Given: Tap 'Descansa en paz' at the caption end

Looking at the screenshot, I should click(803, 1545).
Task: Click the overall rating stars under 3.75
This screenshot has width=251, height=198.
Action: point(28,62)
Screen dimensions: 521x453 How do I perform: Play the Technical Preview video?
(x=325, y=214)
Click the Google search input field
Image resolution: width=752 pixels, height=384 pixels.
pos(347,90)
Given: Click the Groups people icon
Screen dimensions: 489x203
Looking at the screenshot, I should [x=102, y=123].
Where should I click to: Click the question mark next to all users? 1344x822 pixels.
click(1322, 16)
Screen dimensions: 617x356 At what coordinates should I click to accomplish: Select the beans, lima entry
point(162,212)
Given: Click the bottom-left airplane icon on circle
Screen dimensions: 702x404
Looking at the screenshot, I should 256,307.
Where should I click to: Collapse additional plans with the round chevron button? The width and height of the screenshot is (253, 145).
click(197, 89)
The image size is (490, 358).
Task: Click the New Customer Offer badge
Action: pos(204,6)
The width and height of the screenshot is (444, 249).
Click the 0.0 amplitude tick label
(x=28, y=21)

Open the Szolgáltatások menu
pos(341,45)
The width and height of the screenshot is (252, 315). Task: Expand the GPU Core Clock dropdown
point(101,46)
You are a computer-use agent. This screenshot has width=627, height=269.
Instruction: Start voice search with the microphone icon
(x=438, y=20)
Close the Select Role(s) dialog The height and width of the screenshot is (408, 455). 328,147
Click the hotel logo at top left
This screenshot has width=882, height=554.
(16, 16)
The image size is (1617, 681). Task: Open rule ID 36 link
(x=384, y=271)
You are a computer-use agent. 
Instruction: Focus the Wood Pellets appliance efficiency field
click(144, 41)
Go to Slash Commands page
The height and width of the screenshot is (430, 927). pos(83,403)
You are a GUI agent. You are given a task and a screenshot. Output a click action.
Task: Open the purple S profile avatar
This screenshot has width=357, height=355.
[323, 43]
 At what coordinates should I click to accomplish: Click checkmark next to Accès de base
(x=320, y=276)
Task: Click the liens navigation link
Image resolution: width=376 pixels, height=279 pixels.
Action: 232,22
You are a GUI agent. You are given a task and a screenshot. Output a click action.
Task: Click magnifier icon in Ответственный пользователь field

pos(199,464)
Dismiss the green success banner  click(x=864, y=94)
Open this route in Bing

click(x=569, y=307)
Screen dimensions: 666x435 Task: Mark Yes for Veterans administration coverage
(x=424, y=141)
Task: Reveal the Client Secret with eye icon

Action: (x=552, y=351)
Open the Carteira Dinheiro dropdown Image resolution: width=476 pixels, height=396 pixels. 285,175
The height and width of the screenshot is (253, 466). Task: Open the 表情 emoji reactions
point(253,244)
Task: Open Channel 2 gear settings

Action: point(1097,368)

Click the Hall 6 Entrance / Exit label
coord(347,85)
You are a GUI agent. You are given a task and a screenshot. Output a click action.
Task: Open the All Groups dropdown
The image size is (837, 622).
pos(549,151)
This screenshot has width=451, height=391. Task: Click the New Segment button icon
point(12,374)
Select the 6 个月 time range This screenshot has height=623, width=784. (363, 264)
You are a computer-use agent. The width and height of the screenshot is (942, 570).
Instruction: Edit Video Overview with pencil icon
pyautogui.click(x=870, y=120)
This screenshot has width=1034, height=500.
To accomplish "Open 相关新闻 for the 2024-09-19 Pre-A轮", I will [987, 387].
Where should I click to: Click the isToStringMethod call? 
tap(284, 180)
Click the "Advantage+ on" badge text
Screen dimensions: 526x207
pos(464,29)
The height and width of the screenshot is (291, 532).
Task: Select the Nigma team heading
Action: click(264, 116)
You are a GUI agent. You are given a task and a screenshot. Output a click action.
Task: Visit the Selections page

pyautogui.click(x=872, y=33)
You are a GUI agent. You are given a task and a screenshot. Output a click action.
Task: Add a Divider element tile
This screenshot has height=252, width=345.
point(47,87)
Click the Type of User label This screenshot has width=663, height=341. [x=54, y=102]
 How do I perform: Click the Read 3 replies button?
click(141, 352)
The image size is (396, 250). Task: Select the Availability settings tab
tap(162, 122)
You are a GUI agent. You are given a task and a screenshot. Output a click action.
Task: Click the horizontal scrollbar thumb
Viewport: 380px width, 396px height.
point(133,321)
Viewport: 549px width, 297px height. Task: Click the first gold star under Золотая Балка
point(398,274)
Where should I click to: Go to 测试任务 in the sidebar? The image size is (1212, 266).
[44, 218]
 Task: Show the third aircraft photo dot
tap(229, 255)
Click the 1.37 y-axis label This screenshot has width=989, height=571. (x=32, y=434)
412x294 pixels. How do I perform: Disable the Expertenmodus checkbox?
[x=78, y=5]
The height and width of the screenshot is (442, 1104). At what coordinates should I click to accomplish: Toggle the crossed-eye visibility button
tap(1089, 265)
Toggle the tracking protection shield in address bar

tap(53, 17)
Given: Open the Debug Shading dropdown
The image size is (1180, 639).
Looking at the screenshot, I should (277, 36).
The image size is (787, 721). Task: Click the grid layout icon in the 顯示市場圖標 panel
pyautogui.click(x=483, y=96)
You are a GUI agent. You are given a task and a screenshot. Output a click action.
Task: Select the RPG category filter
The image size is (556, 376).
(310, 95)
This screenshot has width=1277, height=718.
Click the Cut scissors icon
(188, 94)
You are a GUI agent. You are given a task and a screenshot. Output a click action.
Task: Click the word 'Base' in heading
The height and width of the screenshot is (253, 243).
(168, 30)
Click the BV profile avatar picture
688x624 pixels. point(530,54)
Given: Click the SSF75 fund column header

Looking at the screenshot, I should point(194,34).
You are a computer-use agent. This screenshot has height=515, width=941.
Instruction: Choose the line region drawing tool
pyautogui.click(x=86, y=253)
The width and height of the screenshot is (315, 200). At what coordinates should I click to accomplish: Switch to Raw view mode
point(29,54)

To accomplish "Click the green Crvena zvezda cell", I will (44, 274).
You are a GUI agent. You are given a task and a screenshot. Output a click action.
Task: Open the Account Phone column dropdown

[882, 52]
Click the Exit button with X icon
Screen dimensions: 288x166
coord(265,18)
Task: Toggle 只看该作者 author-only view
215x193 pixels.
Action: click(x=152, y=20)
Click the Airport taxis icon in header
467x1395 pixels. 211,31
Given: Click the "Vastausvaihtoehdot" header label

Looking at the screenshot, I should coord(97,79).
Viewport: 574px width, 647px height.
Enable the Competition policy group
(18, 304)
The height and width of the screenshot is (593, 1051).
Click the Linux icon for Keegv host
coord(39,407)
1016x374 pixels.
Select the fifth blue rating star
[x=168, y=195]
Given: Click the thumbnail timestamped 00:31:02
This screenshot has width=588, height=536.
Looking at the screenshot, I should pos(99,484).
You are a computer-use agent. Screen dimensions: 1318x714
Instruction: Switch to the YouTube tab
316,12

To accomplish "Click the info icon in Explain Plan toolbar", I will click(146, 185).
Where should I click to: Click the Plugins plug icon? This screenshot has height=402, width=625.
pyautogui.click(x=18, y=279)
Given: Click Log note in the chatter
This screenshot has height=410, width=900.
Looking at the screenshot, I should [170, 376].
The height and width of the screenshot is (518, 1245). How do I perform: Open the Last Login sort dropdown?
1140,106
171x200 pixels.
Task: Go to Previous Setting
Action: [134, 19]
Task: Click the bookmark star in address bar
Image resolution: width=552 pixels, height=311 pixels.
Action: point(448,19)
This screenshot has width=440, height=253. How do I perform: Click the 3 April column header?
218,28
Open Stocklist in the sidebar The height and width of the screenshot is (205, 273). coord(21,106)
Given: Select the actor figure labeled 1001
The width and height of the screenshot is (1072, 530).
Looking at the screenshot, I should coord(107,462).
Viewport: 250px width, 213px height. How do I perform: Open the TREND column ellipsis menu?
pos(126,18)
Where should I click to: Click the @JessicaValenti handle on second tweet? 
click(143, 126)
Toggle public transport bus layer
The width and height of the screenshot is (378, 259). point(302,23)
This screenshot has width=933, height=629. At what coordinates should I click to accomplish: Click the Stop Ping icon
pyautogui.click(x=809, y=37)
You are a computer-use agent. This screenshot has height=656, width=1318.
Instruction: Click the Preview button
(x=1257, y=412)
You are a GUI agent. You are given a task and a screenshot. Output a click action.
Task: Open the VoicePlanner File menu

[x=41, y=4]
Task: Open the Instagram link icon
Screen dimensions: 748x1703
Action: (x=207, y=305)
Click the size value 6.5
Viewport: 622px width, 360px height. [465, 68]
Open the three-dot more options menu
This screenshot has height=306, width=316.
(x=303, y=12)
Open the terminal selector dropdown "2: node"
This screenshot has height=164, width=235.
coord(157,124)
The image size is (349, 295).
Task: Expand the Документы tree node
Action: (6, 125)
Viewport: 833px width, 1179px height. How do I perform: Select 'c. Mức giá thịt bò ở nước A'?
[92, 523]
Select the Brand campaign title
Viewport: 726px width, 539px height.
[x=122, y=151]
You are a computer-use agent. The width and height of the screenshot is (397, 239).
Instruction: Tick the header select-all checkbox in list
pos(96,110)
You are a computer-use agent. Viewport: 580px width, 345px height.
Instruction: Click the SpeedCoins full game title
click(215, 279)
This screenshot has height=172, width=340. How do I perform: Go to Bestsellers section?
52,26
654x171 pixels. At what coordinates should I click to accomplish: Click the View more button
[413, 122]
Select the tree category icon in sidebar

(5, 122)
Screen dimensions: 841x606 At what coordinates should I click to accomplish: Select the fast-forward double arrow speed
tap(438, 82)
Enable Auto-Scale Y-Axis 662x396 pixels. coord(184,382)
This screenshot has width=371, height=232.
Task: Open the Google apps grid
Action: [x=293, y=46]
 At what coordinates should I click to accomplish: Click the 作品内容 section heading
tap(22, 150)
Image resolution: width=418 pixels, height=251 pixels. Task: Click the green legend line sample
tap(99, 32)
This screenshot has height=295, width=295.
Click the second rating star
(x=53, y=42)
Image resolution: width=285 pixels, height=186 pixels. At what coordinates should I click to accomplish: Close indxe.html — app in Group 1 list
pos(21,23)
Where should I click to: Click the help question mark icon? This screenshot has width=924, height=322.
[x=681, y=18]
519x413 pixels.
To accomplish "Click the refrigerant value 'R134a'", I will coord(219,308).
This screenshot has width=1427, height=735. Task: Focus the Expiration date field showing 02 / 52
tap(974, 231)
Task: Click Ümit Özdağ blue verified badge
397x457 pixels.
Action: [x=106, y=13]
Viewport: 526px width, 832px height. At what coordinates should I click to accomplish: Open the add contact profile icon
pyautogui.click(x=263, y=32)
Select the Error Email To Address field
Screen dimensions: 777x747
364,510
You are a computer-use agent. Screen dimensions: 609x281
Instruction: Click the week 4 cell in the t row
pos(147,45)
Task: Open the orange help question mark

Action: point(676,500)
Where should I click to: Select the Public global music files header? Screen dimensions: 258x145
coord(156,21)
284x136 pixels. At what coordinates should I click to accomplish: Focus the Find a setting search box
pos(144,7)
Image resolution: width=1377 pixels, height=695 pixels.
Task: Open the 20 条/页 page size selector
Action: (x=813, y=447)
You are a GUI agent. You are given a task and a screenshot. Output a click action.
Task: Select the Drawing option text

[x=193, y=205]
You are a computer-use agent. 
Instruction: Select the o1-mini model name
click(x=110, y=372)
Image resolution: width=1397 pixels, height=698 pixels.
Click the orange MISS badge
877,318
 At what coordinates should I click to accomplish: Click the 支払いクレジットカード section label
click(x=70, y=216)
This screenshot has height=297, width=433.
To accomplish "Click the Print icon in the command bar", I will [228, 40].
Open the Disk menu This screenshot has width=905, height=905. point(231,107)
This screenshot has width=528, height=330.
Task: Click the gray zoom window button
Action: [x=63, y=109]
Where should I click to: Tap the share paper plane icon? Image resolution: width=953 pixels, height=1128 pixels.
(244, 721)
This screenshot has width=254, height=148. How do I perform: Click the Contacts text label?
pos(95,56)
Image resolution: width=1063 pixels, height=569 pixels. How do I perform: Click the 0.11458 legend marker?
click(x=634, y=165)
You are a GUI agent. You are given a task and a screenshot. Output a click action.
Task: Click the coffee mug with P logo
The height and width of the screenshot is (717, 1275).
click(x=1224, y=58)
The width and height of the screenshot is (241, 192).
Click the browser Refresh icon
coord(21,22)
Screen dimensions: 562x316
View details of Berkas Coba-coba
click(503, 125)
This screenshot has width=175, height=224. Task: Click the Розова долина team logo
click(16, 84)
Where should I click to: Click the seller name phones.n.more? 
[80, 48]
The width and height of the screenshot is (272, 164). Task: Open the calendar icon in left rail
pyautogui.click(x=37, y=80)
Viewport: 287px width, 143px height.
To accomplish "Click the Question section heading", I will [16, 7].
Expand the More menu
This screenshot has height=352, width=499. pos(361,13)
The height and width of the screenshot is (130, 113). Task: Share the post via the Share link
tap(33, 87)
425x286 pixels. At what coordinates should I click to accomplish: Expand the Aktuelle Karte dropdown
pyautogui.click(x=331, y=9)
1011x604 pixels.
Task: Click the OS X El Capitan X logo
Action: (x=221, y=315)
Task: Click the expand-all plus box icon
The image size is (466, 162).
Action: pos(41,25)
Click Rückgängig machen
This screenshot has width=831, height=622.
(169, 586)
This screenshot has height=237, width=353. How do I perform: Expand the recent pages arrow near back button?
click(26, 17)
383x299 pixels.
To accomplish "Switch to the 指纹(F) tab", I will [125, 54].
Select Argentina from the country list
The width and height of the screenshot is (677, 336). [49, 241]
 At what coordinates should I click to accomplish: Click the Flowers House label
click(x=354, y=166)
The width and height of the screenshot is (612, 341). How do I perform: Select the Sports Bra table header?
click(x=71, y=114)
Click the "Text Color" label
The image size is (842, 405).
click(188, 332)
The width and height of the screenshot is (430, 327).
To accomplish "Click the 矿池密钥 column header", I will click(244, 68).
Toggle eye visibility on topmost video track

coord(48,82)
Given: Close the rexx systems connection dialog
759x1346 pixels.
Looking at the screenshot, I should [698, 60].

=== Exercise directions ===
Set the material down exactly as written, starting at its first line. The line containing "Given: Click the Groups people icon" is the last one to include.

=== Response area ===
Given: Tap 'Descansa en paz' at the caption end

Looking at the screenshot, I should click(803, 1545).
Task: Click the overall rating stars under 3.75
This screenshot has width=251, height=198.
Action: point(28,62)
Screen dimensions: 521x453 How do I perform: Play the Technical Preview video?
(x=325, y=214)
Click the Google search input field
Image resolution: width=752 pixels, height=384 pixels.
pos(347,90)
Given: Click the Groups people icon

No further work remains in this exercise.